The contribution of genetic variation to development of systemic lupus erythematosus

Abstract

Systemic lupus erythematosus is the prototypical autoimmune disease characterised by multi-organ involvement. Genetic variance is one of the most potent risk factors for development of lupus yet currently identified variants only account for 15% of genetic risk. Despite a strong genetic basis it does not follow Mendelian patterns of inheritance. A favoured hypothesis is that many common, mildly damaging variants combine to predispose to lupus. An alternative hypothesis is that few rare damaging variants cause disease. Single nucleotide and copy number variation have both been increasingly associated with a diverse range of diseases and this thesis investigates their contribution to lupus in isolation or in epistasis.

This thesis describes the use of whole exome sequencing and SNP-chip arrays to identify genetic variants that associate with systemic lupus erythematosus. Using a combination of molecular tools we demonstrate the translational consequences of these variants and how the alterations to protein function may then disturb cellular function. In the final step of proof of causation we generate bespoke mouse models of the variants to demonstrate and test the effect of these variants in autoimmunity. Specifically we show that inheritance of a rare damaging mutation in BANK1 together with a second damaging rare mutation in one of three BANK1-interacting proteins: BLK, SAMSN1 or IRAK2, alters B cell responses to TLR ligands increasing secretion of the lupus-promoting cytokines IL-6 and IL-10. Introduction of the human BANK1W40C, BLKR131W and SAMSN1T198A variants in mice via CRISPR/Cas9 reveals the mutant alleles increase IL-6 production by B cells and cause lupus-like disease. These results provide support for digenic or oligogenic lupus, bespoke mouse models of human lupus, and novel targets for personalised intervention.

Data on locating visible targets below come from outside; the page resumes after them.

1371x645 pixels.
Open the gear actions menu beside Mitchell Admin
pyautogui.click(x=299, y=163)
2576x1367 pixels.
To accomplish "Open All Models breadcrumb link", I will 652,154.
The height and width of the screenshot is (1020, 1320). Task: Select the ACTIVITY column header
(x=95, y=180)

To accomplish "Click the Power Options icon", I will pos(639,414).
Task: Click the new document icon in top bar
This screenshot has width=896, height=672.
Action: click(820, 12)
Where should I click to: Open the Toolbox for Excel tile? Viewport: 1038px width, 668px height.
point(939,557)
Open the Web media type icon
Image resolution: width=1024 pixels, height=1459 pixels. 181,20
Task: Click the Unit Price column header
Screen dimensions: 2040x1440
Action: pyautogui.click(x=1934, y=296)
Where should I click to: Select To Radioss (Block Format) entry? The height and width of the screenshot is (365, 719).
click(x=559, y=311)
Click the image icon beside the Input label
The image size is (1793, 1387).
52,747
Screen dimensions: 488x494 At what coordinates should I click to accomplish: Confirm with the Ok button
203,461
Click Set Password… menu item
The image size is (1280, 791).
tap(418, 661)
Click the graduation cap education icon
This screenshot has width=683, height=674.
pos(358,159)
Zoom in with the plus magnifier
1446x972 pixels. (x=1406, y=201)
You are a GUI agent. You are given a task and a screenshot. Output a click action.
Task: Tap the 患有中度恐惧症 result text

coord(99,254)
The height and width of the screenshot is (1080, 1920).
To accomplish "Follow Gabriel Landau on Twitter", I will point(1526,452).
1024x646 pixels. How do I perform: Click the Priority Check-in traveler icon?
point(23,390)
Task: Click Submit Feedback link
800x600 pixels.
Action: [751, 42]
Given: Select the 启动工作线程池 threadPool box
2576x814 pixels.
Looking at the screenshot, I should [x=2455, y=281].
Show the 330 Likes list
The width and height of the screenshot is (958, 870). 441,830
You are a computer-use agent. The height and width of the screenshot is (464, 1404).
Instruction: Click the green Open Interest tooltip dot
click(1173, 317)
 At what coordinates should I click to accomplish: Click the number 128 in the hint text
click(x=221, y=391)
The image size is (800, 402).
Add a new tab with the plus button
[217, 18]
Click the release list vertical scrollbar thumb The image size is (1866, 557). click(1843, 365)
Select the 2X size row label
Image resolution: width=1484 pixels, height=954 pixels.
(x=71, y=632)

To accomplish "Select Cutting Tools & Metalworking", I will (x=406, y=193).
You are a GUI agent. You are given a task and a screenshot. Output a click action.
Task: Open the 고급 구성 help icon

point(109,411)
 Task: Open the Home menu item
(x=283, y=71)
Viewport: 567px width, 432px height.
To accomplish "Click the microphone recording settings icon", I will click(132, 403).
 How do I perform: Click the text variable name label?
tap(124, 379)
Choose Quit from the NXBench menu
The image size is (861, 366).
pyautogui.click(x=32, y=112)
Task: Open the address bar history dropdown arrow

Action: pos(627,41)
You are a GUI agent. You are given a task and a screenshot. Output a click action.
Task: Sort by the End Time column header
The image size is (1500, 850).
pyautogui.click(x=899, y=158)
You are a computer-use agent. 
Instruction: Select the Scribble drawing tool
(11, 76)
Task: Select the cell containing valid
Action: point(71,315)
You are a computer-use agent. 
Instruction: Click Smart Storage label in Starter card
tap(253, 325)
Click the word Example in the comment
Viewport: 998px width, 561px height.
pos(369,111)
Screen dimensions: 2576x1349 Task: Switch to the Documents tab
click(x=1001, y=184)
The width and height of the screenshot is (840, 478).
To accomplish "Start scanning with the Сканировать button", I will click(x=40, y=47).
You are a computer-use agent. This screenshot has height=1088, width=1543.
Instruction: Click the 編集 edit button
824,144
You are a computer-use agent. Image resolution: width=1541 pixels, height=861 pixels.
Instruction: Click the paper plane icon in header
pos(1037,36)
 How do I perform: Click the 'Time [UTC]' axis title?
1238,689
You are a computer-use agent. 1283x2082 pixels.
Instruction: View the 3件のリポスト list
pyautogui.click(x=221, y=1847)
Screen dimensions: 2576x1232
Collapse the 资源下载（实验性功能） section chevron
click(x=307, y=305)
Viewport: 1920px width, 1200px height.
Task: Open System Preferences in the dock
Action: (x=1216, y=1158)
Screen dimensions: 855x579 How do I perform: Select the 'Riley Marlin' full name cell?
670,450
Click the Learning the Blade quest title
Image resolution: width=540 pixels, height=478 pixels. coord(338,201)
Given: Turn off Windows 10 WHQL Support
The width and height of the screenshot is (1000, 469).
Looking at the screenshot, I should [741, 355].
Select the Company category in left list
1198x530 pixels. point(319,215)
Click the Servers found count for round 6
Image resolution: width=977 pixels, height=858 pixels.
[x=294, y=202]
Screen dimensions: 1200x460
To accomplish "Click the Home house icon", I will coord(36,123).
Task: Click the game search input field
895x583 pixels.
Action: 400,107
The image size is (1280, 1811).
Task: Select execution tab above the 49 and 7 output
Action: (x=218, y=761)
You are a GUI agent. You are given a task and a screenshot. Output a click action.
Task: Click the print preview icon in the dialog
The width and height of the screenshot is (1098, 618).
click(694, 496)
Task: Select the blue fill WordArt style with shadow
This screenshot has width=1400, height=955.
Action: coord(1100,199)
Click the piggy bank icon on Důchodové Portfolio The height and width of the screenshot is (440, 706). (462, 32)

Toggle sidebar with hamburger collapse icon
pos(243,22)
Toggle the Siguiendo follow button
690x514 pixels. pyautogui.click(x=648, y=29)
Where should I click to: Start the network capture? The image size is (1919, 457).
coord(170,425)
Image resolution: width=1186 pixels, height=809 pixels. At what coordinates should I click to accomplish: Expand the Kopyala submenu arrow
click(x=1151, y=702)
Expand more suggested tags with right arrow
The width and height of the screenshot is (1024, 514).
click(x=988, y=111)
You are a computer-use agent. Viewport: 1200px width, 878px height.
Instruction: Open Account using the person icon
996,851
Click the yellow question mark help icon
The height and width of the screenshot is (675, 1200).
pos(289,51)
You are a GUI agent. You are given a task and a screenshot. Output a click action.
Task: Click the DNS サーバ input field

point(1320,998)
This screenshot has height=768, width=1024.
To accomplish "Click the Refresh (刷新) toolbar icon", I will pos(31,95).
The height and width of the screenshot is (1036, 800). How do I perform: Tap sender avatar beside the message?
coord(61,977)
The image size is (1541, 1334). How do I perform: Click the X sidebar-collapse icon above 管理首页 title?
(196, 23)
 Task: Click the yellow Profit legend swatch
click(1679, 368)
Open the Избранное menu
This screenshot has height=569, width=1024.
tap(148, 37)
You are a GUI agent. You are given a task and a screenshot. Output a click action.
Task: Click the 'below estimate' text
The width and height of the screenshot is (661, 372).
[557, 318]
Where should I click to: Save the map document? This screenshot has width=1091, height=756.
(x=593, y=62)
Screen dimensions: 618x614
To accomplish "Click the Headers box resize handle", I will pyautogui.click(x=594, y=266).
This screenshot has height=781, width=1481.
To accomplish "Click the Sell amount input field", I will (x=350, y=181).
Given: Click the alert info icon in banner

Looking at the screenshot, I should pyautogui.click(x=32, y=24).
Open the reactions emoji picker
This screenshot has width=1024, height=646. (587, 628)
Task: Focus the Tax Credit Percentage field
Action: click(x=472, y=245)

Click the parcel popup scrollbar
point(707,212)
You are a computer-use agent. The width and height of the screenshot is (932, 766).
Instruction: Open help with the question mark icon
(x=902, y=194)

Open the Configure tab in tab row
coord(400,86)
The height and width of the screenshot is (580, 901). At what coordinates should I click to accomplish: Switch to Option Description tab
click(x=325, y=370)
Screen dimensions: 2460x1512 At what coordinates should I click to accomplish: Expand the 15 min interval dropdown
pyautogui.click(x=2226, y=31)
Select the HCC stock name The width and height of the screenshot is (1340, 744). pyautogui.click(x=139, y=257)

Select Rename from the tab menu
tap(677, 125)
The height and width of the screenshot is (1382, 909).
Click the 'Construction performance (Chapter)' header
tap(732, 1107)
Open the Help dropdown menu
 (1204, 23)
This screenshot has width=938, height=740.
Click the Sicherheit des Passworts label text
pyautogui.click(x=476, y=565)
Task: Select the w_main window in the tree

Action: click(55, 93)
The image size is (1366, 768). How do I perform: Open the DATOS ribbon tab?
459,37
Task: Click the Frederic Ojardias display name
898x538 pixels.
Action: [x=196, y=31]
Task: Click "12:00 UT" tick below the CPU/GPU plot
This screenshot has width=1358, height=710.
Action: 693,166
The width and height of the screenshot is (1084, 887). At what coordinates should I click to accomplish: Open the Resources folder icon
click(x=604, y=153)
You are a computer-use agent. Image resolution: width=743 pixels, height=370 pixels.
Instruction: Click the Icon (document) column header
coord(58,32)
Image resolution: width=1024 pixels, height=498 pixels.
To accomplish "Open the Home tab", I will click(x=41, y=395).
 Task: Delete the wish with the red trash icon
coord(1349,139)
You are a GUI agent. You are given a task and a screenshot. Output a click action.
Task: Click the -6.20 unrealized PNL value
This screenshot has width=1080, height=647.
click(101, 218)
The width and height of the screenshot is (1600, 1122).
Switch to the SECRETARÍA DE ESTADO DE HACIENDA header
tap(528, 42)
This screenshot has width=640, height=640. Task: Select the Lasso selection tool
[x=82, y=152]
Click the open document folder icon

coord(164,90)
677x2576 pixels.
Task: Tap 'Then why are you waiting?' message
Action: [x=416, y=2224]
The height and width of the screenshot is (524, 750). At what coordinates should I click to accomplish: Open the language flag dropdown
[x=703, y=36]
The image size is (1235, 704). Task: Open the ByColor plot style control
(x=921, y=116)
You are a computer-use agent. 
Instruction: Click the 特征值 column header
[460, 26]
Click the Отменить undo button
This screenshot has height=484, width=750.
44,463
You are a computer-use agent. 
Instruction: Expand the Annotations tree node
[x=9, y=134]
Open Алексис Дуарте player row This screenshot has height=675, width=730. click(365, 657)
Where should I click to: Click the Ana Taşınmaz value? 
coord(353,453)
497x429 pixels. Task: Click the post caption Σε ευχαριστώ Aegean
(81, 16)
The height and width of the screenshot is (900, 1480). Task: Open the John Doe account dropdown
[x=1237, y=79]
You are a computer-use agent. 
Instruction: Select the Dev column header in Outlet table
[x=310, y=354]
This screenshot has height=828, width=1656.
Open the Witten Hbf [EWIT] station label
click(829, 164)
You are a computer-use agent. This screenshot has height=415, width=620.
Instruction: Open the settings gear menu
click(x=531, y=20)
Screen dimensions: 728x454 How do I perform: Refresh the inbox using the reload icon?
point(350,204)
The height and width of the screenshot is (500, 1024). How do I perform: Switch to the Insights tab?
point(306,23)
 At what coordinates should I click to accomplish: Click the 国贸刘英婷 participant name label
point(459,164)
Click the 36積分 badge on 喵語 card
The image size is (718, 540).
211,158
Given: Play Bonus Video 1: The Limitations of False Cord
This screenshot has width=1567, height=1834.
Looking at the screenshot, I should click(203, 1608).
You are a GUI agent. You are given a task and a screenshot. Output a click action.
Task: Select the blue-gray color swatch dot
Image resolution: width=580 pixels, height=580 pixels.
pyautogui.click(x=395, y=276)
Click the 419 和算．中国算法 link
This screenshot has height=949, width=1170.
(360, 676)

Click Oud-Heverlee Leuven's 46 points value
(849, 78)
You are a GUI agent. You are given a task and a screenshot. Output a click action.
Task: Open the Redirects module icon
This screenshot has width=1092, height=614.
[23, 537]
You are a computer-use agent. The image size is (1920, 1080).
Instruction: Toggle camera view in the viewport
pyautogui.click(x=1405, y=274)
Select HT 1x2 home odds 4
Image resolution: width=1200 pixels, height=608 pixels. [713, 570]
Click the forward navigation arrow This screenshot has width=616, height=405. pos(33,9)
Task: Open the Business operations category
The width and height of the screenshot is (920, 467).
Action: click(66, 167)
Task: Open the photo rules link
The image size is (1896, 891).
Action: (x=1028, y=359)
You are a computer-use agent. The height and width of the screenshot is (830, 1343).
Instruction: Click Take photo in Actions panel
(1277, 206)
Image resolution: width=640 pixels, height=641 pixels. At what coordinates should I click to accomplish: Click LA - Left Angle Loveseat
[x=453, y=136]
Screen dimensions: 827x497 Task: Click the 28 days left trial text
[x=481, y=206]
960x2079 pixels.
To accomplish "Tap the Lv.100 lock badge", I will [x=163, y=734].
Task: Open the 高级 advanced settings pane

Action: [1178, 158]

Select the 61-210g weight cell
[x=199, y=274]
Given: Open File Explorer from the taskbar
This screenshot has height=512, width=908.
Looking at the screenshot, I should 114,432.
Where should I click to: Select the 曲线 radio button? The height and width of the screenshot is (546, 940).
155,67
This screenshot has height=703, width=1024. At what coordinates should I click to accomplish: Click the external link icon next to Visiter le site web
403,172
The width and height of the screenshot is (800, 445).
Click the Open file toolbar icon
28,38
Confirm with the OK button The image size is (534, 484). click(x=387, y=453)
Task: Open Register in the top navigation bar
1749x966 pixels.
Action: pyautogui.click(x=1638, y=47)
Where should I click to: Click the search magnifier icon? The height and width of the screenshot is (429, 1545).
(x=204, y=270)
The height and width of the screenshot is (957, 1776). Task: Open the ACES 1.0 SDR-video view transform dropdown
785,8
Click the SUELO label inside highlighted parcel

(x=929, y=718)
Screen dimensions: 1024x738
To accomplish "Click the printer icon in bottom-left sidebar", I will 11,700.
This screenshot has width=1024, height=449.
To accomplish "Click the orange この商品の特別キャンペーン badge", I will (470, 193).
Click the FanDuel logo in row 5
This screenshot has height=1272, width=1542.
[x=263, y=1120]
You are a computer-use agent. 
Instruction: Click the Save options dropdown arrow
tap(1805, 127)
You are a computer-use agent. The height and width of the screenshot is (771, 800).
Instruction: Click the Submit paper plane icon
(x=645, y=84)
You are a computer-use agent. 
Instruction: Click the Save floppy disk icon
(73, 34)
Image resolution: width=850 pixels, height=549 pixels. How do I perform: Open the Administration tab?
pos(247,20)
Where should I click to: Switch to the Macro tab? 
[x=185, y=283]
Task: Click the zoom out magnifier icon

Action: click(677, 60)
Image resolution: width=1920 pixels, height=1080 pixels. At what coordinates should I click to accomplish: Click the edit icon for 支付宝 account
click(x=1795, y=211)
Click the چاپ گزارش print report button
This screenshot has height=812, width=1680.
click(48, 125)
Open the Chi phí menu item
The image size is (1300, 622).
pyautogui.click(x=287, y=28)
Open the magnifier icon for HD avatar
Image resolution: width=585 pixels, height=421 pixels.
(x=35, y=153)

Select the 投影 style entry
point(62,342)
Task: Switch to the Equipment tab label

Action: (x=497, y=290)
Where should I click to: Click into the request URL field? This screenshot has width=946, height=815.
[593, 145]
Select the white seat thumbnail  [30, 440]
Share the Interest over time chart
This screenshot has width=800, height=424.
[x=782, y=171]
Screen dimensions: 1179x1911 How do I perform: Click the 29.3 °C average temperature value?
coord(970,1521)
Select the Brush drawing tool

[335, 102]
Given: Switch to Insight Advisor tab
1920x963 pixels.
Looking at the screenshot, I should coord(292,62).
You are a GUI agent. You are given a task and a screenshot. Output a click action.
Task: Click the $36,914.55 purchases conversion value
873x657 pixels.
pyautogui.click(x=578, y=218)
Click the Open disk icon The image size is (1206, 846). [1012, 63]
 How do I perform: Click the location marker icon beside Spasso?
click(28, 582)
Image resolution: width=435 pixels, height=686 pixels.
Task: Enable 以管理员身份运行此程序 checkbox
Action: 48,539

Using a SNP-chip array a large intronic deletion in VANGL1 was identified that associated with glomerulonephritis in a cohort of SLE. Kidneys from Vangl1 deficient mice demonstrated spontaneous IgA and IgG deposition but were normal by light microscopy, with no evidence of systemic autoimmunity. B cell deficient Vangl1 mice, but not B cell sufficient Vangl1 mice, injected with wild type or Vangl1+/- serum demonstrated IgG deposition indicating a kidney intrinsic mechanism for the development of nephritis.

This thesis identifies and demonstrates the contribution of rare single nucleotide variants functioning in systemic autoimmunity. The demonstration of the oligogenic contribution is a first for complex autoimmunity, as are many of the interactions and consequences of the mutations. Further, this thesis identifies genetic mechanisms through which organ-specific manifestations of lupus may occur – relatively common copy number variants in VANGL1 associates with increased risk of lupus nephritis.